What you have to do -
The expected response is a copy of every line in the entries below that includes the word "computer".

Excerpted records -
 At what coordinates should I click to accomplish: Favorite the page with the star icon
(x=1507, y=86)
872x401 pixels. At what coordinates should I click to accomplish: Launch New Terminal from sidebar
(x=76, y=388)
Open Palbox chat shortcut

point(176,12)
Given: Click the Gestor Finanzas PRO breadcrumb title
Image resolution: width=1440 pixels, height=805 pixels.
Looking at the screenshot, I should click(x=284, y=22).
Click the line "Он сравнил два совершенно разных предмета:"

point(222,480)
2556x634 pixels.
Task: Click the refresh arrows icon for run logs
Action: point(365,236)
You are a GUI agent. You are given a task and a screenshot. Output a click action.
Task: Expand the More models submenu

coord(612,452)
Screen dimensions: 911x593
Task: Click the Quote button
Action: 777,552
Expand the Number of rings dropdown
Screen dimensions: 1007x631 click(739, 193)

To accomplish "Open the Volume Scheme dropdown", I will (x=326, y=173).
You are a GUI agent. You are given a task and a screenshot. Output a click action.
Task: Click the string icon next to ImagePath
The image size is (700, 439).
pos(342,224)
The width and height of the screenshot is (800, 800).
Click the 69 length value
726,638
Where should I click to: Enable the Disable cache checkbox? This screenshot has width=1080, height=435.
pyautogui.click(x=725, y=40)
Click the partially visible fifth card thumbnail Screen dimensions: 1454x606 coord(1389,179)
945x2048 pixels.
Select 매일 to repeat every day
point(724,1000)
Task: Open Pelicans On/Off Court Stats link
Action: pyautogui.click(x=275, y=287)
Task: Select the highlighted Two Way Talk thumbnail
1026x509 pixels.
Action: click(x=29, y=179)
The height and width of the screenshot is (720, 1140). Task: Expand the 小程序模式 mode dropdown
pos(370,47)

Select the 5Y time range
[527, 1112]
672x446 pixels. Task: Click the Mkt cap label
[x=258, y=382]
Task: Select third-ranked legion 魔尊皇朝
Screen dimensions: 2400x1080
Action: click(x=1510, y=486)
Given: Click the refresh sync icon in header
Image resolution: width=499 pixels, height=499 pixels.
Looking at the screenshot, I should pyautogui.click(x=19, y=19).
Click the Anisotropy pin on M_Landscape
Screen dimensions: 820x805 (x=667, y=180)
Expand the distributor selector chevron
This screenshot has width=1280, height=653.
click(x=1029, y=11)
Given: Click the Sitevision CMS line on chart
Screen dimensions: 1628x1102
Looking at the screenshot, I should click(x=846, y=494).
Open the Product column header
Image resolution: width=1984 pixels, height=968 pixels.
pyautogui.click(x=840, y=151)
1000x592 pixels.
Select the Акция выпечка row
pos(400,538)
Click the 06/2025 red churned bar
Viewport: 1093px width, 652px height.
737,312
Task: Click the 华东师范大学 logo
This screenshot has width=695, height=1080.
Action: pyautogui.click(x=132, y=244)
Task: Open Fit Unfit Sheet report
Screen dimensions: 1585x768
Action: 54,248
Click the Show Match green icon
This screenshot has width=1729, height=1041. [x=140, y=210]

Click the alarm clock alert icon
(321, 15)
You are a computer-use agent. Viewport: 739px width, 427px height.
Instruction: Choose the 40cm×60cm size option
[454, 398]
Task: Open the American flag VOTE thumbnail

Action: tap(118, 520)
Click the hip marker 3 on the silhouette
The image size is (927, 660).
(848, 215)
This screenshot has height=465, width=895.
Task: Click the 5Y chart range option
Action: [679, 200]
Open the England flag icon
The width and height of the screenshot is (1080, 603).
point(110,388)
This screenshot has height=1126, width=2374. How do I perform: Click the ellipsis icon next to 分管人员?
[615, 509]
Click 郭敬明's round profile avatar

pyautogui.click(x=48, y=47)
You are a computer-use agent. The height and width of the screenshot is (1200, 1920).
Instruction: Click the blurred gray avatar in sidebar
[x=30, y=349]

Solution to this exercise -
You are a computer-use agent. Viewport: 739px width, 427px height.
You are a computer-use agent. The height and width of the screenshot is (1200, 1920).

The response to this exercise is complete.